7.4 Sensor Data Section

7.4.1 Overview

The A2 Ultra model is equipped with a variety of sensors, including cameras, radars, and IMUs. The specific positions of the sensors can be found in the component descriptions in the overview section of this document.

We provide ROS2 topic interfaces for the raw frame data of each sensor, all using standard ROS2 messages. Instead of listing each individual interface, we provide a unified table of topics, along with intrinsic and extrinsic parameter files and usage instructions.

7.4.2 Sensor Topic Interface

Some cameras have different model specifications on different models, and the differences are listed in the table by model.

Camera topic subscription example can be found at examples/sensors/camera.py

Radar topic subscription example can be found at examples/sensors/lidar.py

IMU topic subscription example can be found at examples/sensors/imu.py

Raw frame interface:

Topic Name	Message Type	Sensor Model	Data Stream	Resolution	Frame Rate
/aima/hal/fish_eye_camera/chest_left/color	sensor_msgs::msg::Image	Chest left fisheye camera Senyun ISX031C-H190XA (P1) Xinying OG02B10 (T3)	Color image (color)	640x480	30 Hz
/aima/hal/fish_eye_camera/chest_right/color	sensor_msgs::msg::Image	Chest right fisheye camera Senyun ISX031C-H190XA (P1) Xinying OG02B10 (T3)	Color image (color)	640x480	30 Hz
/aima/hal/rgbd_camera/head_front/color	sensor_msgs::msg::Image	Head RGB-D camera Realsense D415	Color image (color)	1280x720	15 Hz
/aima/hal/rgbd_camera/head_front/depth	sensor_msgs::msg::Image	Head RGB-D camera Realsense D415	Depth image (depth)	1280x720	15 Hz
/aima/hal/rgbd_camera/waist_front/color	sensor_msgs::msg::Image	Waist RGB-D camera Orbbec DCW2	Color image (color)	640x480	10 Hz
/aima/hal/rgbd_camera/waist_front/depth	sensor_msgs::msg::Image	Waist RGB-D camera Orbbec DCW2	Depth image (depth)	640x480	10 Hz
/aima/hal/lidar/neck/pointcloud	sensor_msgs::msg::PointCloud2	Neck LiDAR Mid360	Point cloud data (pcd_option)	-	10 Hz
/aima/hal/lidar/neck/imu	sensor_msgs::msg::Imu	Neck LiDAR Mid360	IMU data (imu_option)	-	200 Hz
/body_drive/imu/data	sensor_msgs::msg::Imu	Waist IMU YISENSE YI 320	IMU data (imu_option)	-	1000Hz

On the P1 model, /aima/hal/camera/interactive/color is published by default using the iceoryx backend, which can be cumbersome to call. The following method is provided to modify its publishing backend to add a ROS2 backend (the 1.2/1.0 versions still retain compatibility with the iceoryx method, but it is recommended to modify and subscribe via the standard ROS2 interface in the new version). Note that after adding the ROS2 backend, the tz_camera module will have a 14% increase in CPU usage.

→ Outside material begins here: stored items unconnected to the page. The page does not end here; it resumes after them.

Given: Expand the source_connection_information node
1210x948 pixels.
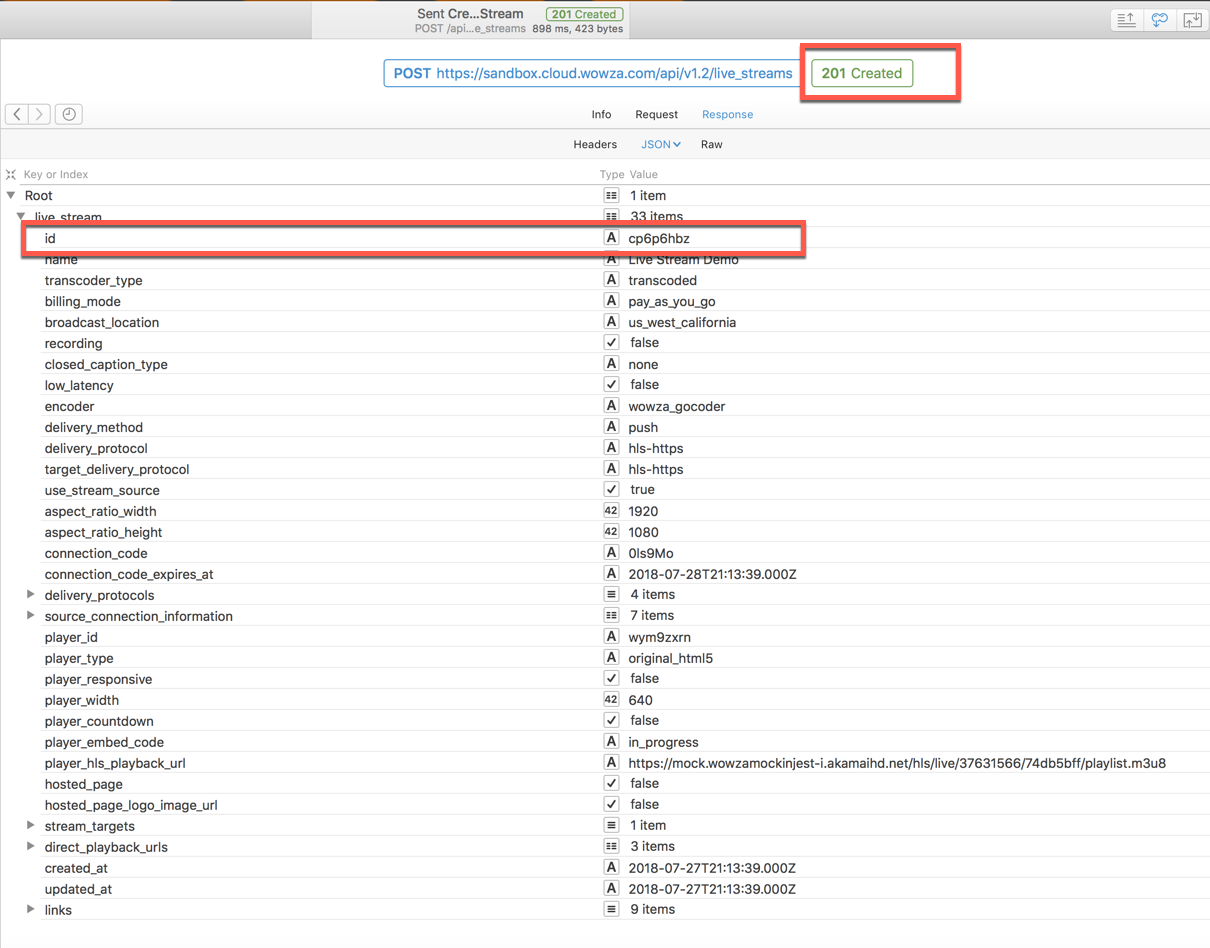Looking at the screenshot, I should pyautogui.click(x=31, y=616).
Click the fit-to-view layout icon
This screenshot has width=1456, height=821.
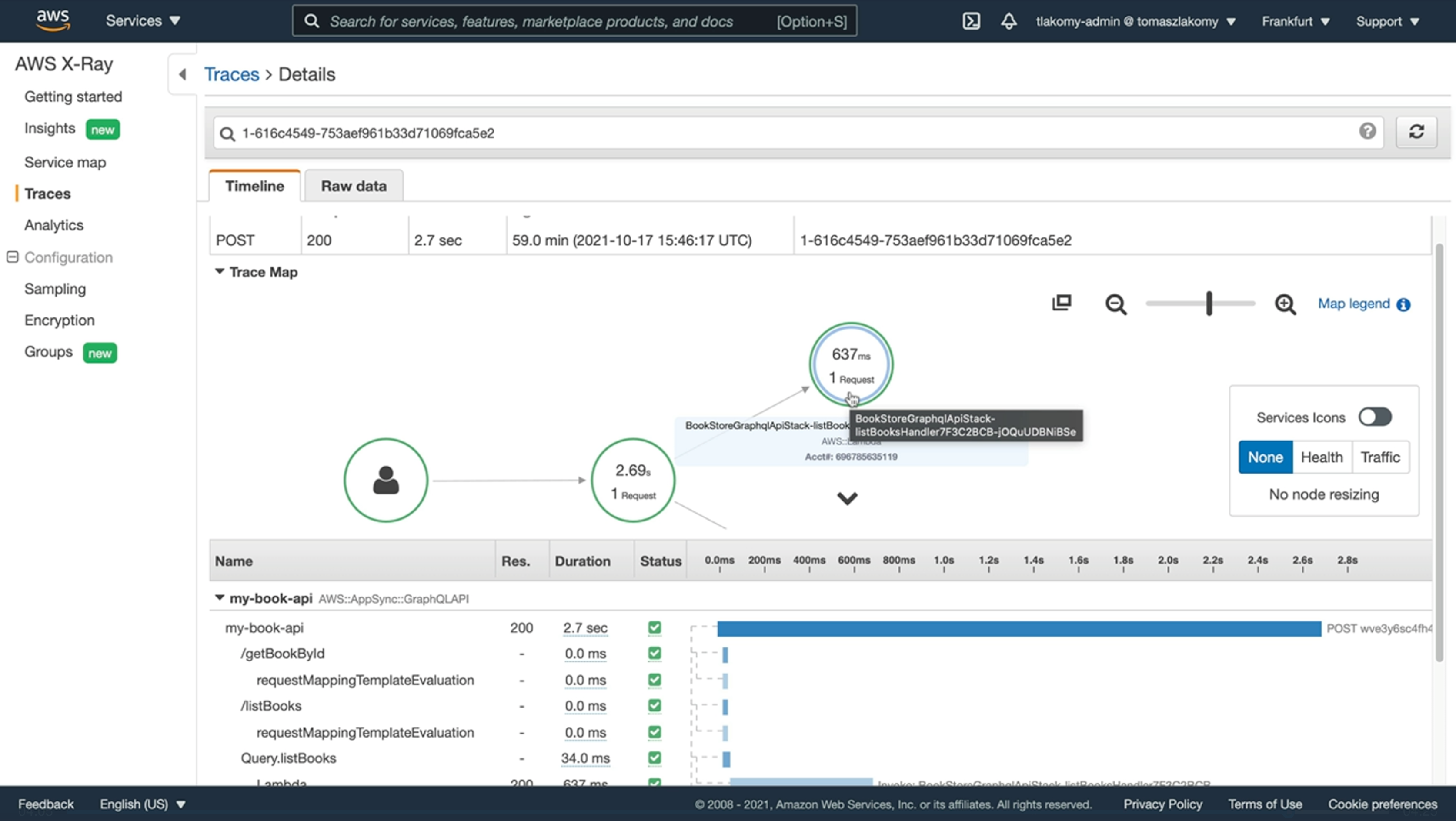pyautogui.click(x=1063, y=303)
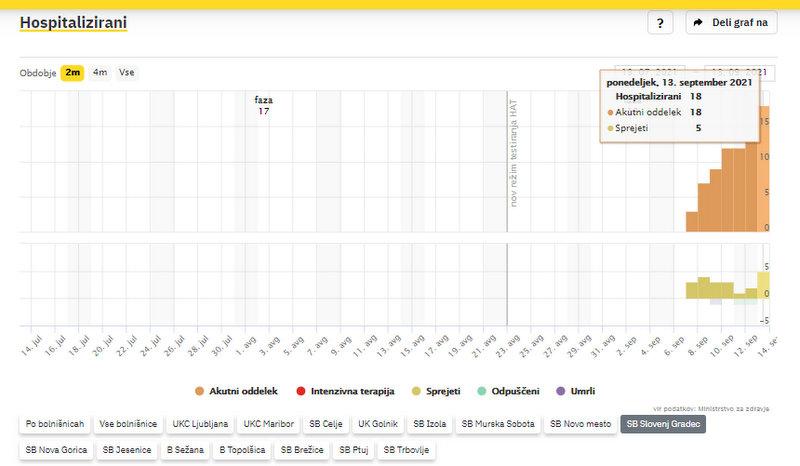Toggle Intenzivna terapija legend series

(346, 390)
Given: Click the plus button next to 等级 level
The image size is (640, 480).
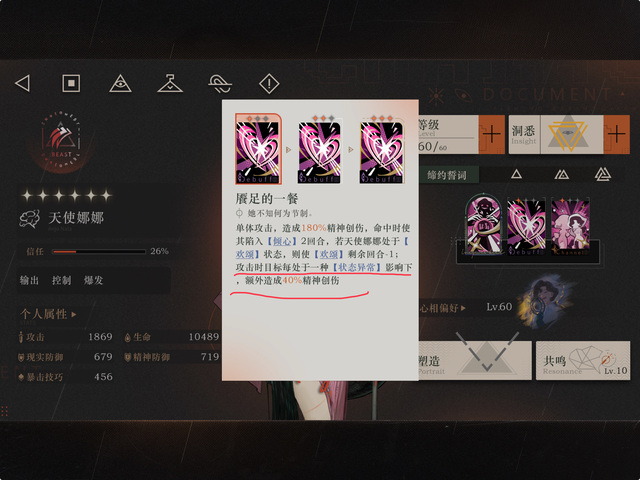Looking at the screenshot, I should click(x=492, y=134).
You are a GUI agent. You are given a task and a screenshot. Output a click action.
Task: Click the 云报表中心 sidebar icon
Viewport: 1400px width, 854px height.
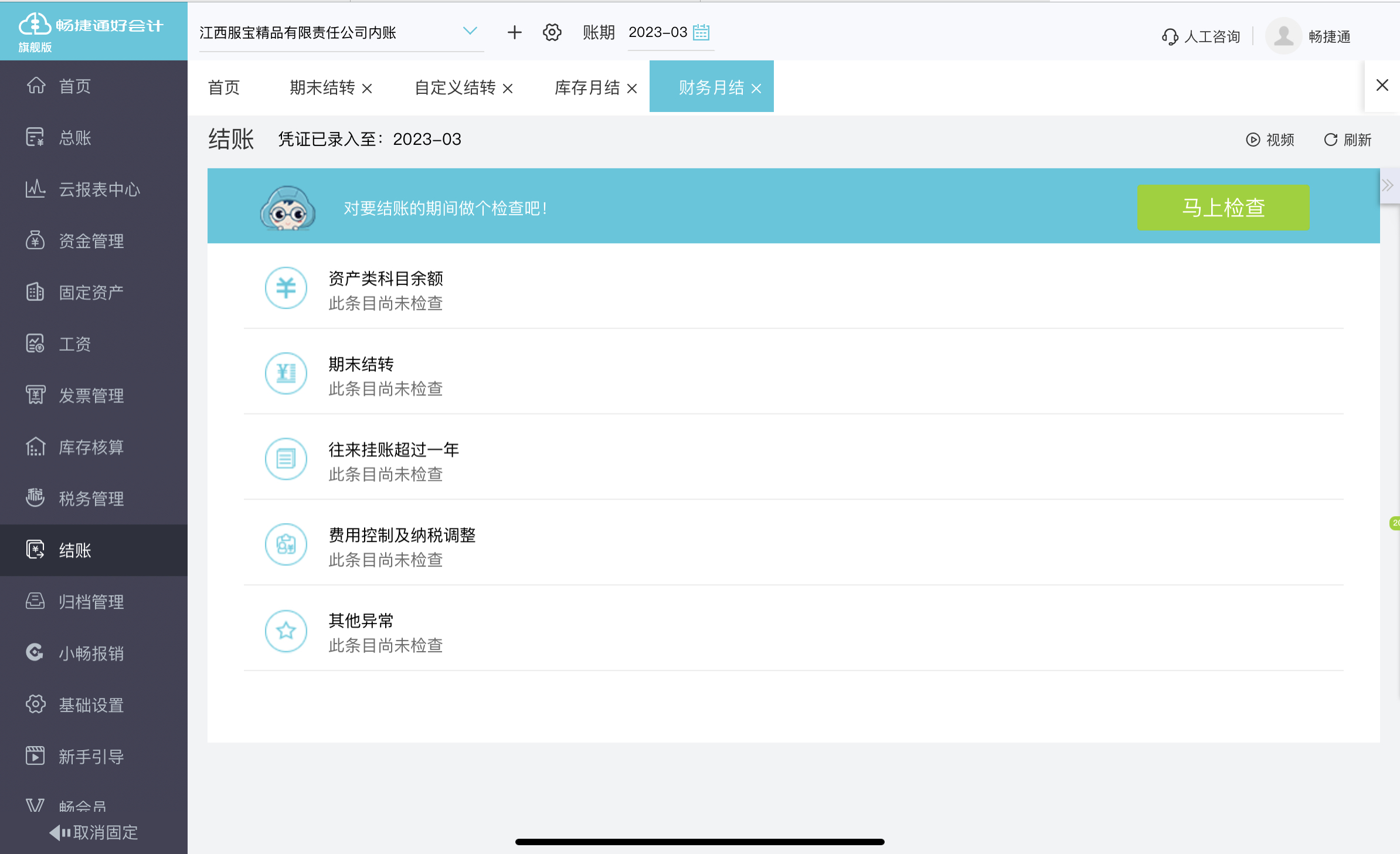click(35, 189)
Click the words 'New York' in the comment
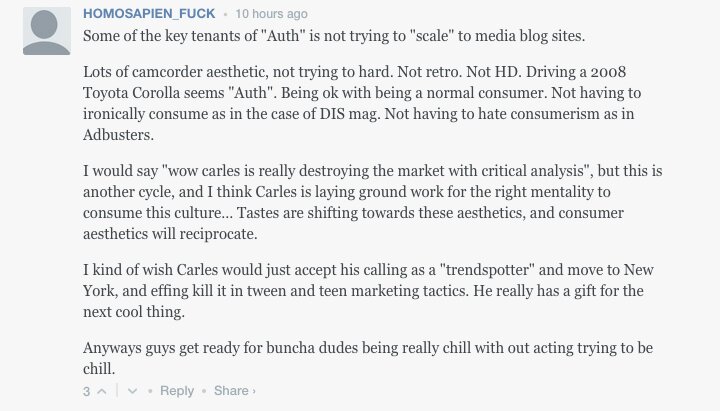 point(638,270)
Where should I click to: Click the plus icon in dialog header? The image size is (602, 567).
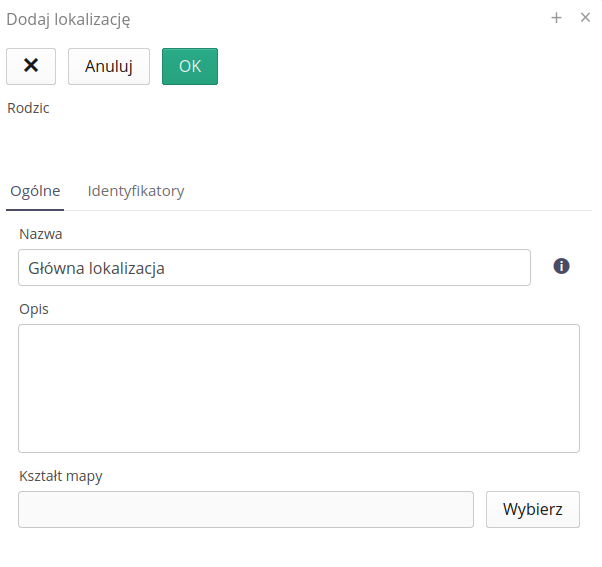click(x=557, y=17)
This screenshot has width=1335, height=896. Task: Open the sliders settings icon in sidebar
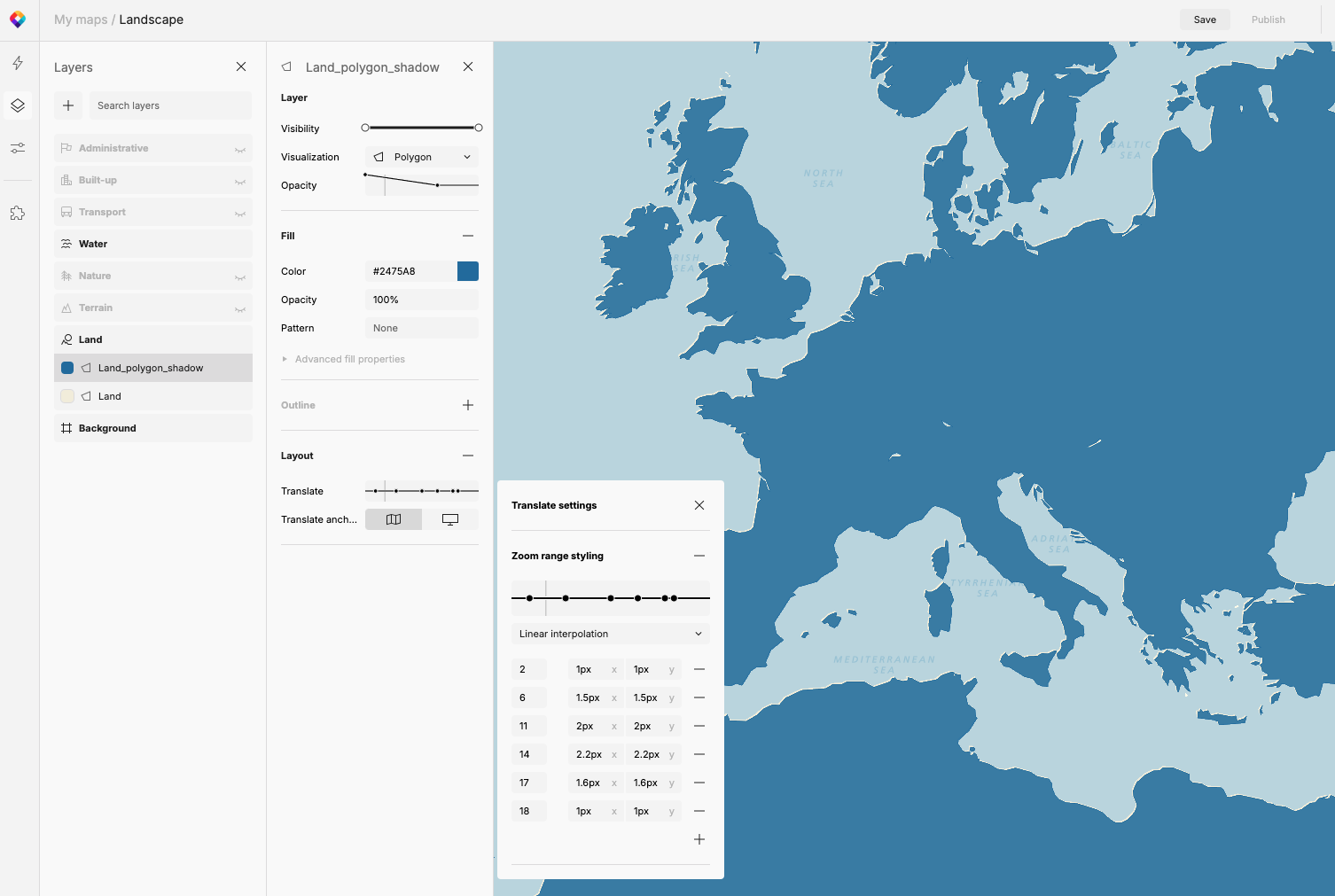click(18, 148)

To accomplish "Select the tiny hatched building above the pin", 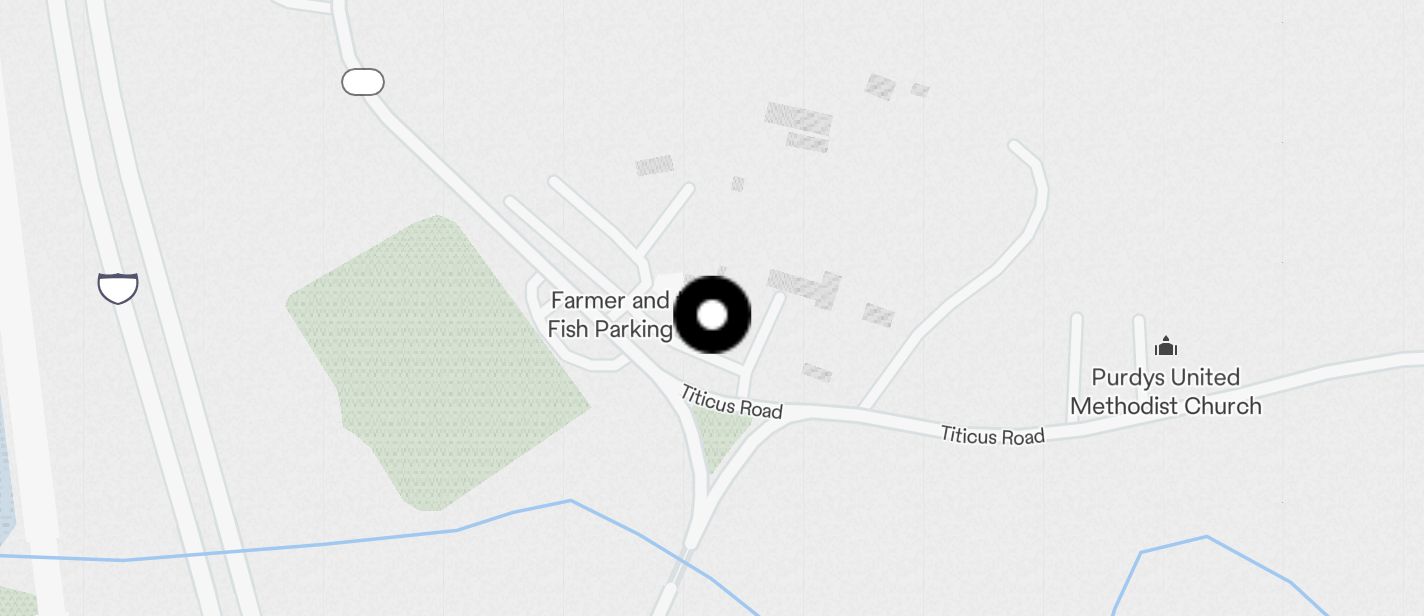I will tap(738, 184).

Method to add ROS2 backend on P1 model:
First, back up the corresponding configuration file on ORIN
Terminal window
cp /agibot/software/v0/config/tzcamera/tzcamera_config.yaml /agibot/software/v0/config/tzcamera.tzcamera_config.yaml.original
Then, modify the file to add ros2 to the enable_backends of /aima/hal/camera/interactive/color in aimrt.channel.pub_topic_options, changing from [iceoryx] to [iceoryx, ros2]

Restart the robot

Under normal operation of the robot, all sensor topics should continuously publish data after initialization, with the following exception:

On the T3 model, /aima/hal/camera/interactive/color has no data in interactive silent mode.

For color images, an h264 encoding interface is provided (experimental interface, no example call script provided yet, familiarity with h264 and other image encoding knowledge is required):

Topic Name	Message Type	Sensor Model	Data Stream	Resolution	Frame Rate
/aima/hal/fish_eye_camera/chest_left/color/h264	foxglove_msgs::msg::CompressedVideo	Chest left fisheye camera Senyun ISX031C-H190XA (P1) Xinying OG02B10 (T3)	Color image (color) h264 encoded	640x480	5 Hz, I-frame interval 5, one keyframe per second
/aima/hal/fish_eye_camera/chest_right/color/h264	foxglove_msgs::msg::CompressedVideo	Chest right fisheye camera Senyun ISX031C-H190XA (P1) Xinying OG02B10 (T3)	Color image (color)h264 encoded	640x480	5 Hz, I-frame interval 5, one keyframe per second
/aima/hal/rgbd_camera/head_front/color/h264	foxglove_msgs::msg::CompressedVideo	Head RGB-D camera Realsense D415	Color image (color)h264 encoded	1280x720	5 Hz, I-frame interval 5, one keyframe per second
/aima/hal/rgbd_camera/waist_front/color/h264	foxglove_msgs::msg::CompressedVideo	Waist RGB-D camera Orbbec DCW2	Color image (color)h264 encoded	640x480	5 Hz, I-frame interval 5, one keyframe per second
/aima/hal/camera/interactive/color/h264	foxglove_msgs::msg::CompressedVideo	Chest middle interactive camera Senyun ISX031C-H100F1A (P1) Xunfei multimodal interactive camera (T3)	Color image (color)h264 encoded	1920x1536 (P1) No such topic for T3	5 Hz, I-frame interval 5, one keyframe per second

7.4.3 Calibration Parameter Description

The A2 Ultra model is equipped with a variety of sensors such as cameras, radars, and IMUs. The specific positions of the sensors can be found in the component description in the overview section of this document.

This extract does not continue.